The IRS definition of a qualified family member is the central pillar supporting tax-free 529 beneficiary changes. The relationship is measured relative to the original beneficiary, not the account owner, which is a critical distinction. This comprehensive definition is codified in Internal Revenue Code Section 529.

The definition covers a wide range of immediate and extended family members. The relationship is always measured relative to the original beneficiary.

  • The spouse, children, and descendants of the original beneficiary.
  • Siblings and step-siblings, along with their children (nieces and nephews).
  • Parents, stepparents, and ancestors.
  • Aunts and uncles (siblings of the beneficiary’s parents).
  • First cousins.
  • Legally adopted children are recognized as children by blood.

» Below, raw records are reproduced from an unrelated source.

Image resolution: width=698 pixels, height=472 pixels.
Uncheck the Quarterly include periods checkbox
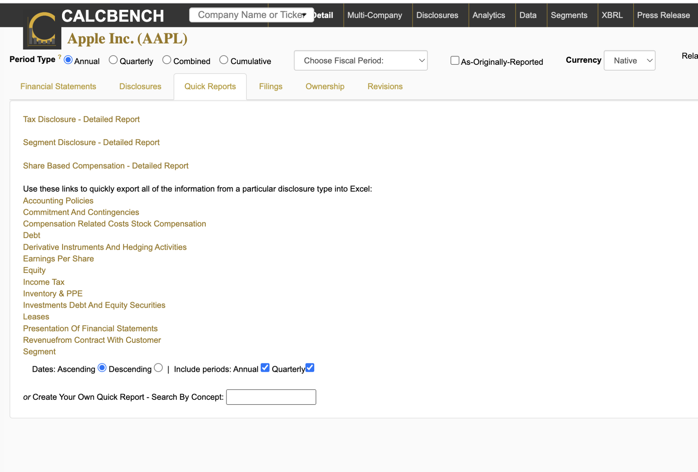310,368
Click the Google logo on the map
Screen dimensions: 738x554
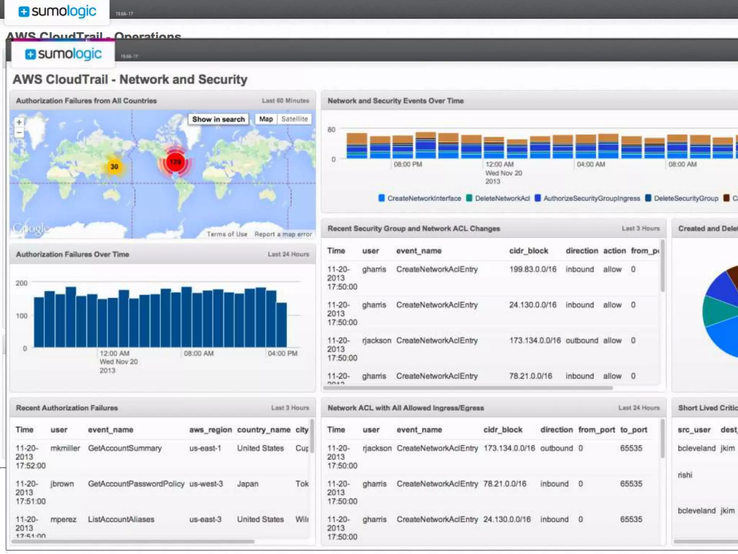click(x=31, y=229)
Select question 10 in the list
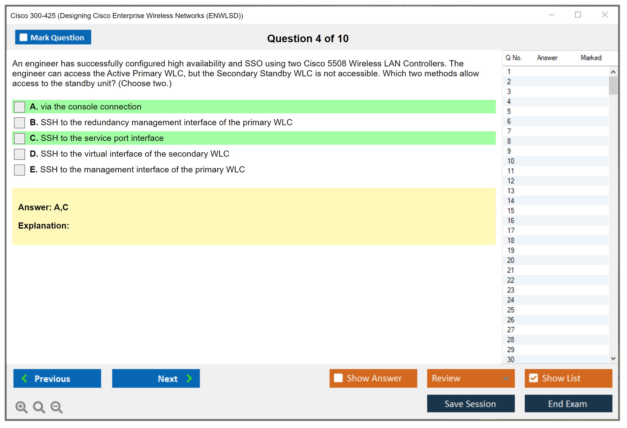 tap(511, 161)
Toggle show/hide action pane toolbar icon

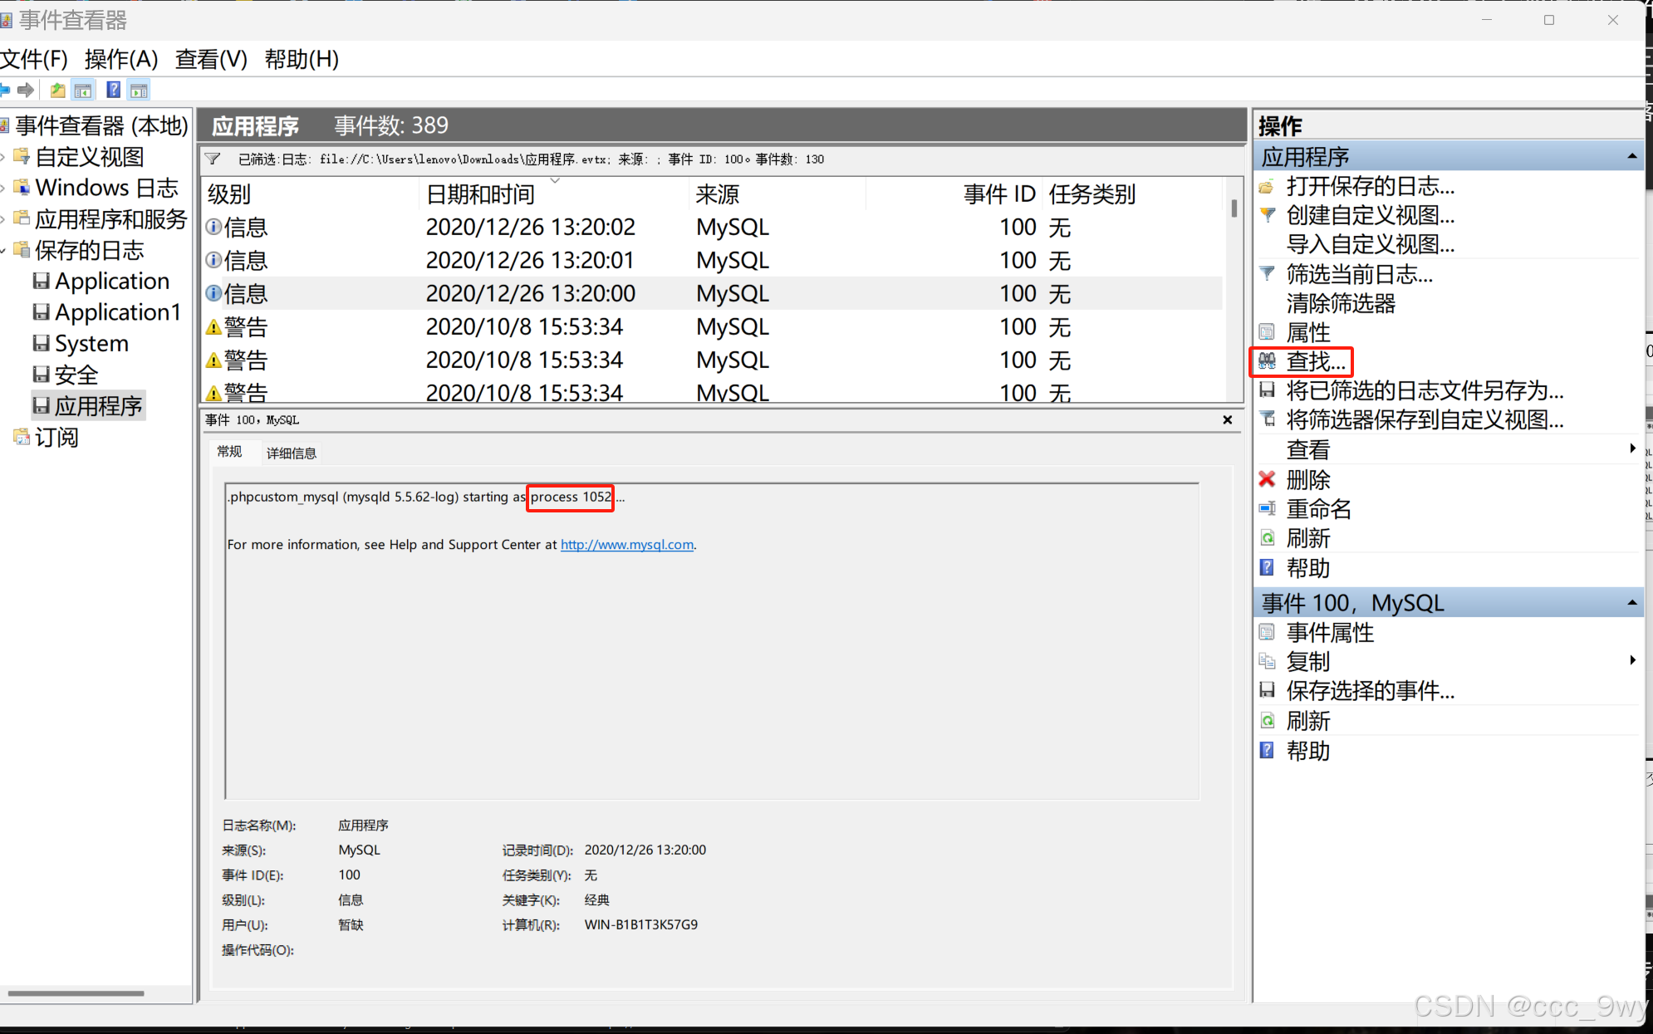pos(139,90)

Handling Unused Funds and Non-Qualified Transfers

When a 529 account’s funds are transferred to an individual who does not meet the strict definition of a qualified family member, the transaction is treated as a non-qualified distribution. In this scenario, the earnings portion of the transferred amount is subject to two distinct financial consequences. The earnings are first included in the account owner’s gross income and taxed at their ordinary federal income tax rate.

A federal penalty tax of 10% is then applied to that same earnings portion. The plan administrator reports this non-qualified distribution on IRS Form 1099-Q, which the account owner must then reflect on their individual Form 1040 tax return.

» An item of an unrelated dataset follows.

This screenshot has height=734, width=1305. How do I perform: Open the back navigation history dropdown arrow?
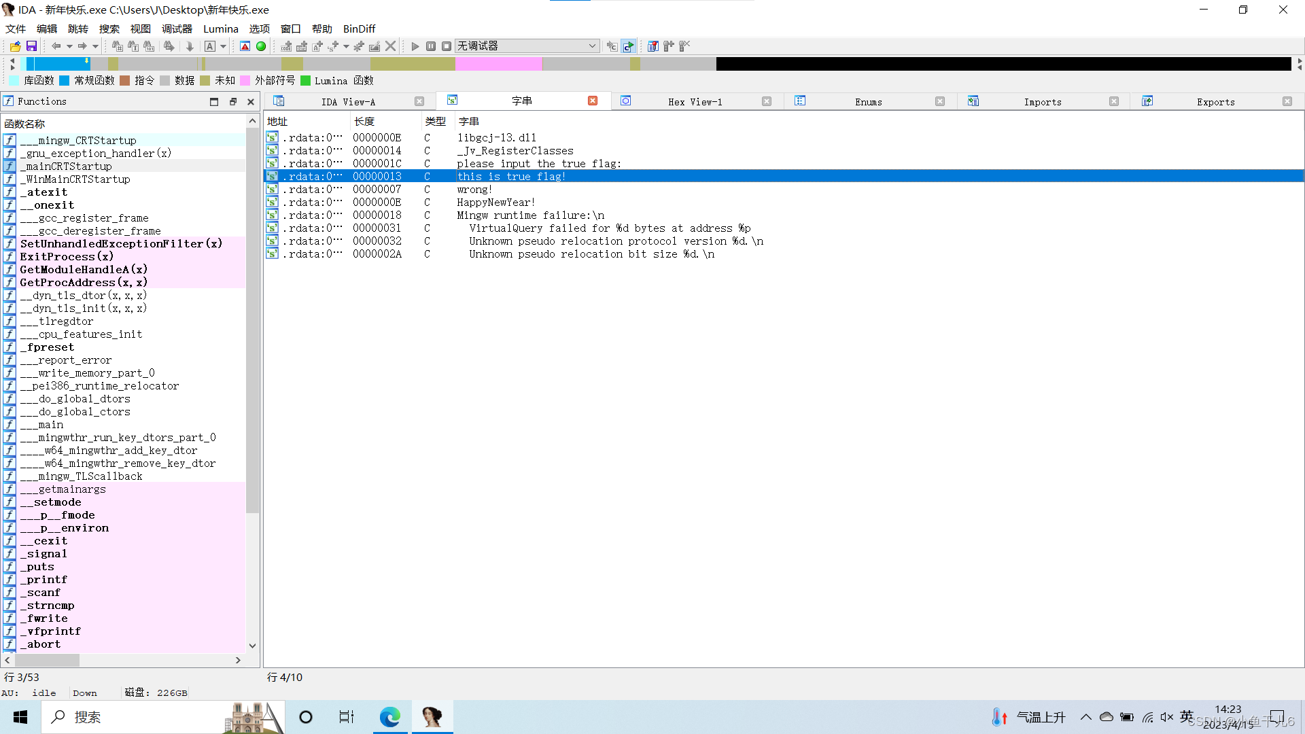pyautogui.click(x=69, y=46)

Alternatively, account owners must determine the appropriate action when a beneficiary completes their education and a surplus of funds remains. One viable option is simply to leave the funds invested in the account for potential future educational use, such as graduate school or professional certifications. The tax-free growth continues while the money remains in the plan.

If the owner chooses to withdraw the unused funds, the earnings portion is again subject to both ordinary income tax and the 10% penalty. This penalty is waived only if the beneficiary receives a tax-free scholarship, attends a U.S. military academy, or becomes disabled.

A relatively new option permits a tax-free rollover of unused 529 funds into a Roth IRA for the benefit of the designated beneficiary. This rollover is subject to specific limitations, including a maximum lifetime limit of $35,000. Furthermore, the 529 account must have been maintained for at least 15 years, and any contributions made within the last five years are ineligible for the Roth IRA transfer.